Average vacancy for quality Honolulu office buildings is about 14 percent. Because of low occupancy at 1100 Alakea, offers are expected to hover around $20 million far below the building's $80 million to $100 million development cost roughly a decade ago.
Douglas Pothul, senior vice president of local real estate firm Colliers Monroe Friedlander and one-time manager of 1100 Alakea, said the cost to lease the building, including finishing interior space, could easily top $6 million.
The city values 1100 Alakea at $31 million for tax-assessment purposes.
The office tower, at the 'ewa-mauka corner of Hotel and Alakea streets, is notable for Toa's purchase of the land in 1989. The company, headed by Harumichi Ohtani, paid Honolulu auto dealer James Pflueger's Pflueger Partners $33 million for the 0.6-acre site a record $1,250 a square foot.
The wild overpayment for property valued around $7 million in the late 1980s and today only ushered in the project's troubles.

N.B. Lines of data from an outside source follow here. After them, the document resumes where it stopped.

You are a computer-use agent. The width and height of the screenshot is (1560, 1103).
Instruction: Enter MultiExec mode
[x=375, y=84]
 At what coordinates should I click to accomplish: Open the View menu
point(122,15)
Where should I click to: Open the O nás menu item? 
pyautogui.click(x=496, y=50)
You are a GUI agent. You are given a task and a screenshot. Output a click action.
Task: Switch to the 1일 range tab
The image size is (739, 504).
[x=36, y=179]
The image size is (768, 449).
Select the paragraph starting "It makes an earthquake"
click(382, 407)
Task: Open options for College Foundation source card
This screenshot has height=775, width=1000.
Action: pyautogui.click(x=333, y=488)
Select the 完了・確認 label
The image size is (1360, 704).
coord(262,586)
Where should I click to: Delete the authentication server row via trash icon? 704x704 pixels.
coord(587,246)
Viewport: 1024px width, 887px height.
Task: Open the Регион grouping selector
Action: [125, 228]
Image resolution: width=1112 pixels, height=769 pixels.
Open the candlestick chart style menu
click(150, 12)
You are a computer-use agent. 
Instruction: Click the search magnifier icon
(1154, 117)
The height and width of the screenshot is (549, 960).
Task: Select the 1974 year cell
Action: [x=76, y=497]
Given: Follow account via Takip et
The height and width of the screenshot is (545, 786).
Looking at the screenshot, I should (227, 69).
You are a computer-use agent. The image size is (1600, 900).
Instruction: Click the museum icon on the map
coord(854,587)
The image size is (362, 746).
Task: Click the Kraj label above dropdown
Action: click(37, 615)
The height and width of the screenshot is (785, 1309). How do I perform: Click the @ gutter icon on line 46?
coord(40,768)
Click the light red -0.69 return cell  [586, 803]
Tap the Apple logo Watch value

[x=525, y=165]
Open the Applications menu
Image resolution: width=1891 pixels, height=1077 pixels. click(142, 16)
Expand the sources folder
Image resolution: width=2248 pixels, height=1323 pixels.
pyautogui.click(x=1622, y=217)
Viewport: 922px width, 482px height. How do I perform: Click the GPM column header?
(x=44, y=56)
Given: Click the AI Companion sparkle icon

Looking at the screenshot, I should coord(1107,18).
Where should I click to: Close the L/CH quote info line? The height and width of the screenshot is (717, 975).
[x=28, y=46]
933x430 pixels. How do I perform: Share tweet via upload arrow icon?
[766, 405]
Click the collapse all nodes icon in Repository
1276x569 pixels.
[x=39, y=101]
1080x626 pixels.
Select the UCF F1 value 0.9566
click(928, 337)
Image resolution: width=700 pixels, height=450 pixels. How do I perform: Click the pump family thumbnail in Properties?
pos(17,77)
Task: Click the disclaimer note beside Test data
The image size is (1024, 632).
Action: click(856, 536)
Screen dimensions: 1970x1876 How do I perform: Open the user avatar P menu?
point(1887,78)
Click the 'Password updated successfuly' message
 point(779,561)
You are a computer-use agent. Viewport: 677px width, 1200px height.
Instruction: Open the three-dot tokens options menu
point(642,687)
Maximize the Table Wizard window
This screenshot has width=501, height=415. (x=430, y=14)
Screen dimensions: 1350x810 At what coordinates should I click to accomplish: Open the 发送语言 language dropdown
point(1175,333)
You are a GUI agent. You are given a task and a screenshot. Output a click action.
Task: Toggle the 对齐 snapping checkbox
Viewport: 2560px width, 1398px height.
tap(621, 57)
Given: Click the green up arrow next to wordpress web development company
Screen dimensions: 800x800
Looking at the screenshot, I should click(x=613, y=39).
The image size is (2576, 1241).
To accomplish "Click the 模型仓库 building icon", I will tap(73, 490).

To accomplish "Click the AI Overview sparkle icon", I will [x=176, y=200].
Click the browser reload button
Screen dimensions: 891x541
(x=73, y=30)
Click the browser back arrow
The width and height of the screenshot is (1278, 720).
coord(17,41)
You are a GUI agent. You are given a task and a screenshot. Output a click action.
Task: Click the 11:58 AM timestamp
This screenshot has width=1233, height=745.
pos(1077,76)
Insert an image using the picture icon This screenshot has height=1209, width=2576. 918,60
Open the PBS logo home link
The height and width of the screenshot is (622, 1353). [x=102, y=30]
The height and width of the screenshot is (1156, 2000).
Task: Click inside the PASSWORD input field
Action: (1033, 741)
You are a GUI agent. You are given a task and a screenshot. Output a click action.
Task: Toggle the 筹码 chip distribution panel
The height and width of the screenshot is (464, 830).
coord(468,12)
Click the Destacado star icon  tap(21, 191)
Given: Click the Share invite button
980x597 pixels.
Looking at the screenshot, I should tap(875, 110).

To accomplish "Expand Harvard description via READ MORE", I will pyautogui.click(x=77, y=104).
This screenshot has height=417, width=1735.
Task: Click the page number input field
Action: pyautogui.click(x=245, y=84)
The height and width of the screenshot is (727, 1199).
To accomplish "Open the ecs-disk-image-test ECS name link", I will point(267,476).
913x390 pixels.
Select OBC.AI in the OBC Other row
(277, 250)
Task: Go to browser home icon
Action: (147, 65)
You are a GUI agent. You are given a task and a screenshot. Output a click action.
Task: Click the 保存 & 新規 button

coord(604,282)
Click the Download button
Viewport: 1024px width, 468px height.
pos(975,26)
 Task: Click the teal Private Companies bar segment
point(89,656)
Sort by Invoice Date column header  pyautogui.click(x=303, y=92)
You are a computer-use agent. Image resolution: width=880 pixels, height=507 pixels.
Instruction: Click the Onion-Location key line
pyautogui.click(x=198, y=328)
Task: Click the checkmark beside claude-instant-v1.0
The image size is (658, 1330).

As 1100 Alakea was being built, construction delays enabled primary tenant Honfed Bank to back out of leasing the lobby and five floors. Leasing problems persisted when the building opened in 1993 within a year of Ali'i Place, Harbor Court and the former First Hawaiian Tower new downtown high-rises that combined to create an office-space glut.
The granite-and-glass building designed by Stringer Tusher Architects, featuring exterior elevators and high-tech infrastructure, appealed to high-tech companies and smaller businesses because they could rent an entire floor, about 5,000 square feet.
But the high-tech industry meltdown and continued competition for tenants have plagued building occupancy.
Matt Bittick, managing director of local real estate firm Grubb & Ellis/CBI, said larger tenants found multiple floors a hassle, and above-market rents hurt leasing efforts.
Pothul, of Colliers Monroe Friedlander, who also is not connected to building purchase efforts, said the property has potential to be resold as office condominiums, similar to unit sales at the long-vacant leasehold Queen's Court building and Executive Centre downtown. Zoning makes residential and hotel uses also possible.
"It's a fabulous asset that hasn't been well-positioned in the market throughout its history," Pothul said. "But the right buyer with capital and stamina could be successful with the property."